WORK TO COMPLETE: Read the data below line by line and copy each one with "server" in it.

= = = =

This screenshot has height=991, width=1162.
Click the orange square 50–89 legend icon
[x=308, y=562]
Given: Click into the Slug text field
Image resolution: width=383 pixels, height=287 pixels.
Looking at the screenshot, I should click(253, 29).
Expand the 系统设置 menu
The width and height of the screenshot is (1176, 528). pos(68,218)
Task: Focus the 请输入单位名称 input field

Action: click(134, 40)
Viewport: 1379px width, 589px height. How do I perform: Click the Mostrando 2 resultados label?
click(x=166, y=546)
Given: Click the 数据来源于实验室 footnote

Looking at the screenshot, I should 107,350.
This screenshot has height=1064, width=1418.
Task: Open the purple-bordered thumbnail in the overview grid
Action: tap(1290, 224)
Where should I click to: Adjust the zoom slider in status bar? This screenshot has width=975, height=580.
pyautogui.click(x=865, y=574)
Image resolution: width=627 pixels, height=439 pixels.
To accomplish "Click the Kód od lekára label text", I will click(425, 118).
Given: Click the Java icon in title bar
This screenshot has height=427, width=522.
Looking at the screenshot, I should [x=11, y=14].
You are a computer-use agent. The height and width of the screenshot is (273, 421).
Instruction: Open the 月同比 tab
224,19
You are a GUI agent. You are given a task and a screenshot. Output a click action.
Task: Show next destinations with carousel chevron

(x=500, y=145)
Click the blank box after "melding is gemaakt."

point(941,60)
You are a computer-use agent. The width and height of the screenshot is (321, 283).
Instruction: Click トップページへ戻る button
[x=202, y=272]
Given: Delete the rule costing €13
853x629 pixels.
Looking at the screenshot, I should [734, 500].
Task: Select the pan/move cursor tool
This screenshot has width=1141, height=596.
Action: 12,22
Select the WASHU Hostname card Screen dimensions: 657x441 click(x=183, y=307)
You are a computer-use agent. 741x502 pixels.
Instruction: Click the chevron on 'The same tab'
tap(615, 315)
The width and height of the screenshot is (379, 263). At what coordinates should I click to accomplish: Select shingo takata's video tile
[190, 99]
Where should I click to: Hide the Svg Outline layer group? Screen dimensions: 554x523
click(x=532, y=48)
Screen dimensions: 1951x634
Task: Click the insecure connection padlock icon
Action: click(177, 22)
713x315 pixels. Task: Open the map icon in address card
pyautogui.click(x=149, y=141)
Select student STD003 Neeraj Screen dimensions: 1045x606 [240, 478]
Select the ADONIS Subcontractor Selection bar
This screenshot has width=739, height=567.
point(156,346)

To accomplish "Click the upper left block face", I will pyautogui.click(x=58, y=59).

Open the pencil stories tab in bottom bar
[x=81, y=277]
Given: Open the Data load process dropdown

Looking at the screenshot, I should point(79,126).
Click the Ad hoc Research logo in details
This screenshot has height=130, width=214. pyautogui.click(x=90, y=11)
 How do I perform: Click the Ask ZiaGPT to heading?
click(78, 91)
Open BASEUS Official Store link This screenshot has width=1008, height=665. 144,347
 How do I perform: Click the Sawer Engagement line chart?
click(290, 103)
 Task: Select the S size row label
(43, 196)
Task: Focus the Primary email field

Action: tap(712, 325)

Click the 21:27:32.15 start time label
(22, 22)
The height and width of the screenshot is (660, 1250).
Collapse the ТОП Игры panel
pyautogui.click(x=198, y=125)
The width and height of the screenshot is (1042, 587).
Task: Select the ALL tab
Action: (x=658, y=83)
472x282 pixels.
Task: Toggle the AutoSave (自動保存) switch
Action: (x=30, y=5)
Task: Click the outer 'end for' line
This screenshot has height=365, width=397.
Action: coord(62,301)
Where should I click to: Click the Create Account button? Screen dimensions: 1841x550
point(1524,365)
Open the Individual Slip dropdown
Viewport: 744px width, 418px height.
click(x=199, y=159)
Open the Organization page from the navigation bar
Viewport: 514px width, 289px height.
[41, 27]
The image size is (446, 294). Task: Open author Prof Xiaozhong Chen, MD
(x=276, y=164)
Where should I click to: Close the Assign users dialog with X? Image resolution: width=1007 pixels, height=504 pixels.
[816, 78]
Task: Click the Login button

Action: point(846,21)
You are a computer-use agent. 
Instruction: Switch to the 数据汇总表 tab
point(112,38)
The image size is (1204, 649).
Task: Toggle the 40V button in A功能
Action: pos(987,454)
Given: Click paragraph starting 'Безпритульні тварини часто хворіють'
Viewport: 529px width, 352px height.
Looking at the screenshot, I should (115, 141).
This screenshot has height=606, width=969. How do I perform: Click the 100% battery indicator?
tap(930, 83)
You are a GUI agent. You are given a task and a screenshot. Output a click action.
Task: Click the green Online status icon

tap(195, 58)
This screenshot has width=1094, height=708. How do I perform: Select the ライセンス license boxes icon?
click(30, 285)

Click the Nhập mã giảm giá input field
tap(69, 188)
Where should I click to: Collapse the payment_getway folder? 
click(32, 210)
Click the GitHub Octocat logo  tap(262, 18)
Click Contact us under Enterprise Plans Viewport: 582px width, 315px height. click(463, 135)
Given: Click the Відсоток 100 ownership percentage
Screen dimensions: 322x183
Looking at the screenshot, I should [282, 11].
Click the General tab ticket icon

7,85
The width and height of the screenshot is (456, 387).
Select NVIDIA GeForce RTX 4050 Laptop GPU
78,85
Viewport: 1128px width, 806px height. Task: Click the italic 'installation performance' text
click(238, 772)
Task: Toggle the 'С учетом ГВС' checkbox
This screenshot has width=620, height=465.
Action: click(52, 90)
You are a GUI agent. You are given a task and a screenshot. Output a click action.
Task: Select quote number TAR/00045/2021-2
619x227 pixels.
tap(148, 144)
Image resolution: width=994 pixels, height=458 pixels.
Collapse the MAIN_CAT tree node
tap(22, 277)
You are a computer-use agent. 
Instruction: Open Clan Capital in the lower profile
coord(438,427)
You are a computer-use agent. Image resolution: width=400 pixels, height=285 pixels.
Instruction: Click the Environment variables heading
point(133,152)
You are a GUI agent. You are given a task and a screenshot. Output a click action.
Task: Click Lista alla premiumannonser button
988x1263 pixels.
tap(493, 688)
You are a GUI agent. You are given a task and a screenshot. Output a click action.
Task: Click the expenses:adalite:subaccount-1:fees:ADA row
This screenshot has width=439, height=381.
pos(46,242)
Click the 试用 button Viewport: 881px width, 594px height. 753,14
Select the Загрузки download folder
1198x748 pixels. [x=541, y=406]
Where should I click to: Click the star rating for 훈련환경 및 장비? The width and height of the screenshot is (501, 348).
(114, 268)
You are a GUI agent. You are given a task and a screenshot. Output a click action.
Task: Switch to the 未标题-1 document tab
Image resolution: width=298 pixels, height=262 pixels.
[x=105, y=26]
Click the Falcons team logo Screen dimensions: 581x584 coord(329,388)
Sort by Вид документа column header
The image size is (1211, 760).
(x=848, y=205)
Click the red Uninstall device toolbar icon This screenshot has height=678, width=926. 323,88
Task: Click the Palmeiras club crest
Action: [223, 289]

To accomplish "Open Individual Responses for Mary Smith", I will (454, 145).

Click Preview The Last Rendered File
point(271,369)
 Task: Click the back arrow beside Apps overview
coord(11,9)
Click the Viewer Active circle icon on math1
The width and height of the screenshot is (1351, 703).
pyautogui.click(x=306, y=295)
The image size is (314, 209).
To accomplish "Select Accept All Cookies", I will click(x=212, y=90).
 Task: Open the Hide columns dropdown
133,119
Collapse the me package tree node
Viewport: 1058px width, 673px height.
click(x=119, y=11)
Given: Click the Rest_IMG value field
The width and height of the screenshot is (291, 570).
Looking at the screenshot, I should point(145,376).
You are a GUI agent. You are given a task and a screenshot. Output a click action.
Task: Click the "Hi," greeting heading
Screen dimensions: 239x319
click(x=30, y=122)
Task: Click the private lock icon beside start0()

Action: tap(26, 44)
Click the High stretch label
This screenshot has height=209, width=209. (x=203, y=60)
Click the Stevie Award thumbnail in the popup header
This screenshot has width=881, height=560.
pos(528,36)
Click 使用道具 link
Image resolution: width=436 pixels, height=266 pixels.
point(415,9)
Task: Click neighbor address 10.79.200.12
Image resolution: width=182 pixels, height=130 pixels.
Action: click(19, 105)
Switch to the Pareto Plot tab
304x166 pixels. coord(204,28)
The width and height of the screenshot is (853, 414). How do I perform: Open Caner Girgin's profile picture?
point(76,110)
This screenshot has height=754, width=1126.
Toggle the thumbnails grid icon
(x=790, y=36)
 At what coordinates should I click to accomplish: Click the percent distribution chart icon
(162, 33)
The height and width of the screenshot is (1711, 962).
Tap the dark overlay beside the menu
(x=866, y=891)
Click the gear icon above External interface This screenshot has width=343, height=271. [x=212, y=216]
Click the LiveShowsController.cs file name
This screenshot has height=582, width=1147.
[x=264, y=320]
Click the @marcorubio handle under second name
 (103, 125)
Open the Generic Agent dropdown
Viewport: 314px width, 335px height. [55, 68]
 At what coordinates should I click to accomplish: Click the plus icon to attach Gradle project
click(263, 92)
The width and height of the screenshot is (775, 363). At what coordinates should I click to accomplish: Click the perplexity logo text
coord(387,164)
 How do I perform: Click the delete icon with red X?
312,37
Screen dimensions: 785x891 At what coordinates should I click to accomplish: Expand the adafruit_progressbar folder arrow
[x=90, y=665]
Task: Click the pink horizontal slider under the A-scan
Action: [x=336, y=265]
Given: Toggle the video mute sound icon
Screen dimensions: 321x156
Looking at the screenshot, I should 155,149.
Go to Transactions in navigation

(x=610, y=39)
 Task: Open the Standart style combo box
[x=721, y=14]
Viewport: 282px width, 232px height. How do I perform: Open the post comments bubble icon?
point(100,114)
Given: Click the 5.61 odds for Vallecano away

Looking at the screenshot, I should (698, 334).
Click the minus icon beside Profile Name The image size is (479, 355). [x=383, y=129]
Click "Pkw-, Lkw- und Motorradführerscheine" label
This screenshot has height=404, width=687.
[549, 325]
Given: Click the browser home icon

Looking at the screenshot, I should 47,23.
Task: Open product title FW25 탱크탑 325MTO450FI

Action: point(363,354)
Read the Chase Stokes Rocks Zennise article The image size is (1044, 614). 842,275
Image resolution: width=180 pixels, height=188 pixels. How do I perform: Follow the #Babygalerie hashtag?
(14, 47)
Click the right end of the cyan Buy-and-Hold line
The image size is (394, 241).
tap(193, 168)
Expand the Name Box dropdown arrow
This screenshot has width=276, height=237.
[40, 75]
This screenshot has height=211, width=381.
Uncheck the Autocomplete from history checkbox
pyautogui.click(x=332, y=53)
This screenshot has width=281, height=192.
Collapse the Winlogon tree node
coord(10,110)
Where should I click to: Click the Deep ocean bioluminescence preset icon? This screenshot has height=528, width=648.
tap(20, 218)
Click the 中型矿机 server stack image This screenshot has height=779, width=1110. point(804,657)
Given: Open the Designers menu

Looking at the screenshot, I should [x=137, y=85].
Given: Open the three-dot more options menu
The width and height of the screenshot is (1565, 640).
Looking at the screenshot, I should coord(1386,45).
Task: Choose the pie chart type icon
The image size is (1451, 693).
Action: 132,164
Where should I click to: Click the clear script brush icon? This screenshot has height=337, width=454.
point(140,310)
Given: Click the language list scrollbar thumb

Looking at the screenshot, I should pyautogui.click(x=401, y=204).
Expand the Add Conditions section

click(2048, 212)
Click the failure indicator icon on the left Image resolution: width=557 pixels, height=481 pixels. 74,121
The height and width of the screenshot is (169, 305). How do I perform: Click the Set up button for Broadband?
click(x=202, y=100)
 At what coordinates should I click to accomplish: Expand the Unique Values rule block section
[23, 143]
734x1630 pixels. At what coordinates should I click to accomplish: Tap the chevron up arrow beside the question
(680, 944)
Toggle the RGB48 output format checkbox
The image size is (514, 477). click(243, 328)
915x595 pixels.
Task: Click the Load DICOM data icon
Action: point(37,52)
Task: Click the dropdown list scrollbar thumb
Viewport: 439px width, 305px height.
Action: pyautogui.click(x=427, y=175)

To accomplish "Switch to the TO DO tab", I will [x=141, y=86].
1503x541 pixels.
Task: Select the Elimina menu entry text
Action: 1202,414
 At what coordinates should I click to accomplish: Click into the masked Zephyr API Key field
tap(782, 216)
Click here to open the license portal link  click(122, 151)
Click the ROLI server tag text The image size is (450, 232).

= = = =

SOLUTION FOR THIS TASK:
Click the 中型矿机 server stack image This screenshot has height=779, width=1110. point(804,657)
Click the ROLI server tag text The image size is (450, 232).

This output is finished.